Sejak awal, kalangan ekonom sudah menyebutkan bahwa menaikkan harga BBM bersubsidi adalah opsi paling realistis untuk mengurangi beban subsidi BBM yang terus membengkak sebagai konsekuensi kenaikan harga minyak di pasar global sekarang ini. Secara teknis, opsi tersebut tidak ribet untuk diterapkan karena tidak menyaratkan kesiapan infrastruktur di lapangan.
     
Secara ekonomis, opsi itu juga berkelayakan dipilih karena berdampak langsung mengurangi beban subsidi BBM. Untuk itu, pemerintah sekadar dituntut membuat hitung-hitungan terlebih dahulu mengenai proporsi pengurangan subsidi yang paling aman. Aman dalam arti dampak psikologis dan ekonomis yang kemudian muncul tak terlampau membuat masyarakat megap-megap -- dan karena itu tak rawan memicu gejolak sosial.
     
Namun sejak awal pemerintah terkesan menghindari opsi itu. Pemerintah kelihatan sekali enggan menimbang kemungkinan menaikkan harga BBM bersubsidi. Pemerintah beralasan, harga BBM bersubsidi tak mungkin bisa dinaikkan karena telanjur dikunci UU Nomor 22 Tahun 2011 tentang APBN 2012.
      
Sepintas alasan itu terkesan elegan. Tetapi sebenarnya itu sekadar dalih untuk menghindari pilihan tidak populer. Untuk mengakomodasi pengurangan subsidi BBM, dengan konsekuensi harga BBM bersubsidi dinaikkan, toh UU APBN 2012 bisa saja diubah. Bahkan langkah ke arah itu sudah lazim dilakukan sebagaimana selama ini tecermin lewat kelahiran APBN Perubahan.
      
Jadi, dalih pemerintah -- bahwa UU APBN 2012 sama sekali sudah tertutup bagi kenaikan harga BBM bersubsidi -- sungguh menggelikan. Dalih tersebut lebih mencerminkan pemerintah gengsi atau mungkin tidak pede menaikkan harga BBM bersubsidi -- karena jauh-jauh hari telanjur obral janji tak hendak menyusahkan masyarakat dalam urusan BBM ini.
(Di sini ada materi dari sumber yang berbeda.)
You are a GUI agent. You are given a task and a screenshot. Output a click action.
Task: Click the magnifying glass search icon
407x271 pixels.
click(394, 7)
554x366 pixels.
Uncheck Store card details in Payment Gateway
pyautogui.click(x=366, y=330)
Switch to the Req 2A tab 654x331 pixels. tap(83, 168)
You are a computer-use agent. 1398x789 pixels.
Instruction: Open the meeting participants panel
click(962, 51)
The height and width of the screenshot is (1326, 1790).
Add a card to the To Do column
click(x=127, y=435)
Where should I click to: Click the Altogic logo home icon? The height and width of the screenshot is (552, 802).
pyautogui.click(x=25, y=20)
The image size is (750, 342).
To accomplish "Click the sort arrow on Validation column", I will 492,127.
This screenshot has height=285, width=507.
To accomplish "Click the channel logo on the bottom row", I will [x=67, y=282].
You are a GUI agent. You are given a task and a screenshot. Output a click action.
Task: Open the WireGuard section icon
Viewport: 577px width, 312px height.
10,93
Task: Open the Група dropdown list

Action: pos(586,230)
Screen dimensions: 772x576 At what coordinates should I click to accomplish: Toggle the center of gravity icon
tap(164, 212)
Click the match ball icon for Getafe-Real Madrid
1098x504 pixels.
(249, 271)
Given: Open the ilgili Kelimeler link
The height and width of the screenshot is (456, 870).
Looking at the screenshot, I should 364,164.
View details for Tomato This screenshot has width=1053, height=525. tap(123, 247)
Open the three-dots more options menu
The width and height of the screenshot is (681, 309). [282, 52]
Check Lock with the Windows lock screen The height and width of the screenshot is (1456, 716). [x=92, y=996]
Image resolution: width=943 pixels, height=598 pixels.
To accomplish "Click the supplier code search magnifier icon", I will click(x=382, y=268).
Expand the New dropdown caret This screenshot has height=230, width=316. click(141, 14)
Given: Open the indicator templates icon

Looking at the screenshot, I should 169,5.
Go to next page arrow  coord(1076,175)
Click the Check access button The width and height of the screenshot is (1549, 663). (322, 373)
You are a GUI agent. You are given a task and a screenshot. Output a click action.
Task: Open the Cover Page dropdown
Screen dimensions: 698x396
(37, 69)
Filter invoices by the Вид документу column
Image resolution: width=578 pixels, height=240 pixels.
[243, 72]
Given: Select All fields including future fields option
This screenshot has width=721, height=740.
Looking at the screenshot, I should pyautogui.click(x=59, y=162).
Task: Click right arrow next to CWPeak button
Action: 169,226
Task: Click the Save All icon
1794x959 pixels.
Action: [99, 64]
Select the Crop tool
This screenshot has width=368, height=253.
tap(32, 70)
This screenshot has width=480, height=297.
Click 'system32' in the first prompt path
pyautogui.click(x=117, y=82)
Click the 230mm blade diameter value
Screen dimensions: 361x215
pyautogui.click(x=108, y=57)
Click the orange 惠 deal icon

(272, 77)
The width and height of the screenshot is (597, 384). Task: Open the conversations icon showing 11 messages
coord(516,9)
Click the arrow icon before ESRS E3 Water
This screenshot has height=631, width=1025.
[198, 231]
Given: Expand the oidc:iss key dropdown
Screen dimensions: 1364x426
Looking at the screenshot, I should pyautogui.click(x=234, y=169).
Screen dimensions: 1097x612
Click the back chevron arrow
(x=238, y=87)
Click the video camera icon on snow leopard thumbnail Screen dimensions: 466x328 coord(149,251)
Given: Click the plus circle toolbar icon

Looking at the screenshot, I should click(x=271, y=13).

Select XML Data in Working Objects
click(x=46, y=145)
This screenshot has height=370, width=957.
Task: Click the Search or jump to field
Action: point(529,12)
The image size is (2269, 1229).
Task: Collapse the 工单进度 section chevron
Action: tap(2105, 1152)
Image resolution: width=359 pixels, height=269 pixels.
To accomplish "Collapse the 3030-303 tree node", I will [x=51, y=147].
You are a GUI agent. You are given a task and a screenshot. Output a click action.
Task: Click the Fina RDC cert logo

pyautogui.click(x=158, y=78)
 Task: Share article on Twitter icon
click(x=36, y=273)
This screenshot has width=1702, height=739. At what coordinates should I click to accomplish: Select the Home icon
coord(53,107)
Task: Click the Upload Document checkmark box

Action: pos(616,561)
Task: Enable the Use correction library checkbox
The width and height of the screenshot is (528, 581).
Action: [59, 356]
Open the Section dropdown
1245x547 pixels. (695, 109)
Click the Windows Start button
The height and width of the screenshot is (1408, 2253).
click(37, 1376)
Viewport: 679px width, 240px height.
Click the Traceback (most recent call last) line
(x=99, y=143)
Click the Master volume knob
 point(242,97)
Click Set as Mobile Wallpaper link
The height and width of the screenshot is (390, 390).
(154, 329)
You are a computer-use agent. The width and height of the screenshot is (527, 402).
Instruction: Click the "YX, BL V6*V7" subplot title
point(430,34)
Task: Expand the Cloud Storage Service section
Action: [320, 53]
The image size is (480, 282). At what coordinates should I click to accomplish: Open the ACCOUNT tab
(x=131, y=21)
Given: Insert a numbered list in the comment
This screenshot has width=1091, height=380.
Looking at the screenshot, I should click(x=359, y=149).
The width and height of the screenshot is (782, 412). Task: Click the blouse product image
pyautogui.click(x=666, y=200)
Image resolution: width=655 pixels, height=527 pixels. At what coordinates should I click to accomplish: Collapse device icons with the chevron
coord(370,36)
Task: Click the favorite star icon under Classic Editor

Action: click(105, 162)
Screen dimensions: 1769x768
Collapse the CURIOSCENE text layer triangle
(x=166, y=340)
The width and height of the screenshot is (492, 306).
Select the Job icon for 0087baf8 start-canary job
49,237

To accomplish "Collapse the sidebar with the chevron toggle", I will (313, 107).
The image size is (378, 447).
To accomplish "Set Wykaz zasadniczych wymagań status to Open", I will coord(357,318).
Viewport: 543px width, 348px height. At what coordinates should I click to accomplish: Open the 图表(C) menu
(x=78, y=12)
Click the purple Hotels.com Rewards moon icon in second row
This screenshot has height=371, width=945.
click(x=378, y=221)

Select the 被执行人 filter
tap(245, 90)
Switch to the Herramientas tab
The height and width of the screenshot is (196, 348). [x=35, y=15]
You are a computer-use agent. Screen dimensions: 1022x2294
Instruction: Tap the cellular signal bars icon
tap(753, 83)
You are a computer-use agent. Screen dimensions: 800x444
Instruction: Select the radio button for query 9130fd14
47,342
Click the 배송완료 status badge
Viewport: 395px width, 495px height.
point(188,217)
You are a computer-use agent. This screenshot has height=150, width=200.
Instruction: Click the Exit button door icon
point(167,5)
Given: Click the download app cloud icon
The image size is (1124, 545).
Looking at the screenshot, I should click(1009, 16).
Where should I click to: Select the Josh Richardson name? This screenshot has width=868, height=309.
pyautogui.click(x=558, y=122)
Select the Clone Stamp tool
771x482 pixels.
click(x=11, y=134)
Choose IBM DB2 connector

Dengan kata lain, pemerintak tak siap tidak populer.
      
Menaikkan harga BBM bersubsidi memang langkah tidak populer. Tetapi menghadapi beban subsidi BBM yang terus membengkak, pemerintah tidak punya banyak pilihan. Sebab,  ibarat kanker, beban subsidi BBM sudah tak bisa dibiarkan terus menggerogoti anggaran negara.
      
Karena itu, pemerintah harus berani bertindak tidak populer. Toh populer tidak selalu berarti sehat dan menyehatkan.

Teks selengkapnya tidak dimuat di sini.